El estilo de Alonso en Leverkusen no fomenta los pases altos a las bandas ni a los creadores abiertos como Salah. Comparando los dos equipos en la fase de grupos de la Europa League, donde el Liverpool ni siquiera usó su primera línea la mitad del tiempo, es fácil ver la diferencia.

El genio del Liverpool de Klopp encontró formas de respaldar esos balones largos y mortales con un juego de presión de alto octanaje. Gracias a todos sus pases cortos que mantienen a los jugadores cerca unos de otros, Leverkusen es excelente a la hora de contraatacar para recuperar el balón en los momentos posteriores a una pérdida de balón. Según The Analyst, han creado 36 tiros de pérdidas de balón altas esta temporada, liderando la Bundesliga, pero son mucho menos agresivos contra una preparación organizada.

Saliendo de un 3-4-3 que se parece un poco al Chelsea de la era Thomas Tuchel, el Leverkusen está permitiendo 13,8 pases por acción defensiva alta (PPDA), una métrica de presión popular que le sitúa séptimo en la Bundesliga. El Liverpool tiene un PPDA de 9,2, la presión alta más feroz de la Premier League.

Liverpool esta temporada puede ser un poco caótica. Eliminar la trampa del fuera de juego que ha causado problemas en las últimas temporadas ha abierto espacio entre líneas para que los oponentes que rompen la primera línea de presión corran libremente hacia el medio campo, haciendo que los partidos sean más de principio a fin. Aún así, duplicar su antigua identidad de heavy metal ha sido una estrategia ganadora para Klopp.
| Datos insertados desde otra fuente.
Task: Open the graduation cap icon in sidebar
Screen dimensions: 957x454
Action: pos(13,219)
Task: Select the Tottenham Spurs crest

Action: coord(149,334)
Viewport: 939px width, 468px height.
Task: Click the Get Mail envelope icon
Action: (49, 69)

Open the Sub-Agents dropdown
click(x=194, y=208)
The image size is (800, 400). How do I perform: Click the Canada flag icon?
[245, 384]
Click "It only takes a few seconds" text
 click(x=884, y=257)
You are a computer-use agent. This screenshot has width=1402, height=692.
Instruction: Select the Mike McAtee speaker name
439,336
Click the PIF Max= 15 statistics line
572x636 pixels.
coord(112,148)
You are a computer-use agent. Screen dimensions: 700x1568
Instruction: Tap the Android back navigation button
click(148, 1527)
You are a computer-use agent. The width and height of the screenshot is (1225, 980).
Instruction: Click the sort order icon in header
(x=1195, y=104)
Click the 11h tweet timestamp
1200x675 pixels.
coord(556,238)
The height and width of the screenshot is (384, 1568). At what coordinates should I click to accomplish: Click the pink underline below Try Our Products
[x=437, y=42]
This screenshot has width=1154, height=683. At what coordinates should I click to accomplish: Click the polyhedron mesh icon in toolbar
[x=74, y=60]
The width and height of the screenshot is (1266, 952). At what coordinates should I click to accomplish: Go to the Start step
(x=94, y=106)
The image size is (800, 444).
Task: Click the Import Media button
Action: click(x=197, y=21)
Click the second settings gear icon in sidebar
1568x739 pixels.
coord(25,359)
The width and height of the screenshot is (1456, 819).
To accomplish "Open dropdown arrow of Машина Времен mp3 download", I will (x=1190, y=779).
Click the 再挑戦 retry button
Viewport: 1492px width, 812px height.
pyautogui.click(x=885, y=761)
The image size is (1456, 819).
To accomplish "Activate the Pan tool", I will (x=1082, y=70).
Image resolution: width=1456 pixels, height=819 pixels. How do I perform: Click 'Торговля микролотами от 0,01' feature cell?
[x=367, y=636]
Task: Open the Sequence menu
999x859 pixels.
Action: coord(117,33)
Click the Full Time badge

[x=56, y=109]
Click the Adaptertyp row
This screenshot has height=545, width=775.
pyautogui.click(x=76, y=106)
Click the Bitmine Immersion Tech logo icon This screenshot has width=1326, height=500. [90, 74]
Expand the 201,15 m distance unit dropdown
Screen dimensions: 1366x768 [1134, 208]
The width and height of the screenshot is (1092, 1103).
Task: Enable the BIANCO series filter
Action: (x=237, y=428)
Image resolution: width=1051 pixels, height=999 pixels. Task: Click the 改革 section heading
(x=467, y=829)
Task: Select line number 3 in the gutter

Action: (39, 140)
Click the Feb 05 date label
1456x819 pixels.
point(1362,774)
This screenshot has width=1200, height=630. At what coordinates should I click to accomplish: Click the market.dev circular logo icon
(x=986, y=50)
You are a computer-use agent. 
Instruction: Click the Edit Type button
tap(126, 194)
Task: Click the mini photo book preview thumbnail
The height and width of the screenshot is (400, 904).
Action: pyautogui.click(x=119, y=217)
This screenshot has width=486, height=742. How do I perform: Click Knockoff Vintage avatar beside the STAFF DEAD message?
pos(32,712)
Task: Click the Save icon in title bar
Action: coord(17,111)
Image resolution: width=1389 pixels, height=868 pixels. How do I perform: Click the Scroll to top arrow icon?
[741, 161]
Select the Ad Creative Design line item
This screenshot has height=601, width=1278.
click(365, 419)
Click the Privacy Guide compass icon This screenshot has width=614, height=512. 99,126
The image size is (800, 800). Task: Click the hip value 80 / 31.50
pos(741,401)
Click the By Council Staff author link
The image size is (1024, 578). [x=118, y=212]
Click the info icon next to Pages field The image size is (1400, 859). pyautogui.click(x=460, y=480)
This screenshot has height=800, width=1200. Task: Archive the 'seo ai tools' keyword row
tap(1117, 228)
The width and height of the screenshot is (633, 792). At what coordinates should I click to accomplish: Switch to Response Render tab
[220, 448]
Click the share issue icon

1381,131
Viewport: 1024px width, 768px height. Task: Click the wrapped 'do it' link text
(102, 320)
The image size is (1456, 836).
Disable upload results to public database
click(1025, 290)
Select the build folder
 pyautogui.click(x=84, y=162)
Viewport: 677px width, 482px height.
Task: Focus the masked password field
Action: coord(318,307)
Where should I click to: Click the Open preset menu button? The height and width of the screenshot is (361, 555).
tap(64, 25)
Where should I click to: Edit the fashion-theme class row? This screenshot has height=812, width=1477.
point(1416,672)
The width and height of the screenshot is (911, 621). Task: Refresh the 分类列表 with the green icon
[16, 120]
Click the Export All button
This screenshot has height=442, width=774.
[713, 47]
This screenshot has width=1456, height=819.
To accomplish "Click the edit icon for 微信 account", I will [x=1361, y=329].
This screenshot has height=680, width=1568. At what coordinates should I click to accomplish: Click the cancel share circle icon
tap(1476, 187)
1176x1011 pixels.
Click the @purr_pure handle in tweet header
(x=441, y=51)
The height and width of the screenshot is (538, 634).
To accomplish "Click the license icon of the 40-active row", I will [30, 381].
Jugar como el Leverkusen cambiaría todo eso. Si Alonso copiara y pegara su patrón de juego actual en Liverpool, la presión alta caería en un bloque medio al estilo del Manchester City. En posesión, los jugadores creativos en la zaga tendrían menos libertad para seleccionar corredores por encima y es posible que Salah tenga que ceder su ala para crear entre líneas. Incluso Alisson vería disminuido su papel en un sistema de tres defensas que disuade al portero de aventurarse fuera de su área para unirse a la formación como lateral.

Todo eso podría trabajo y ciertamente ha funcionado de maravilla para Leverkusen, pero el primer trabajo de un entrenador es adaptar las tácticas del equipo a sus puntos fuertes, razón por la cual es muy difícil predecir si el éxito del entrenador se trasladará al siguiente trabajo. Alonso no tiene experiencia gerencial lo suficientemente larga como para sugerir cómo podría manejar la transición.

Por otra parte, este es el mismo tipo que solía lanzar diagonales de 50 yardas con un margen de error del ancho de un cordón de zapato y que pronto podría ser el primer entrenador en más de una década en destronar al Bayern Munich. ¿Cuándo ha fallado alguna vez?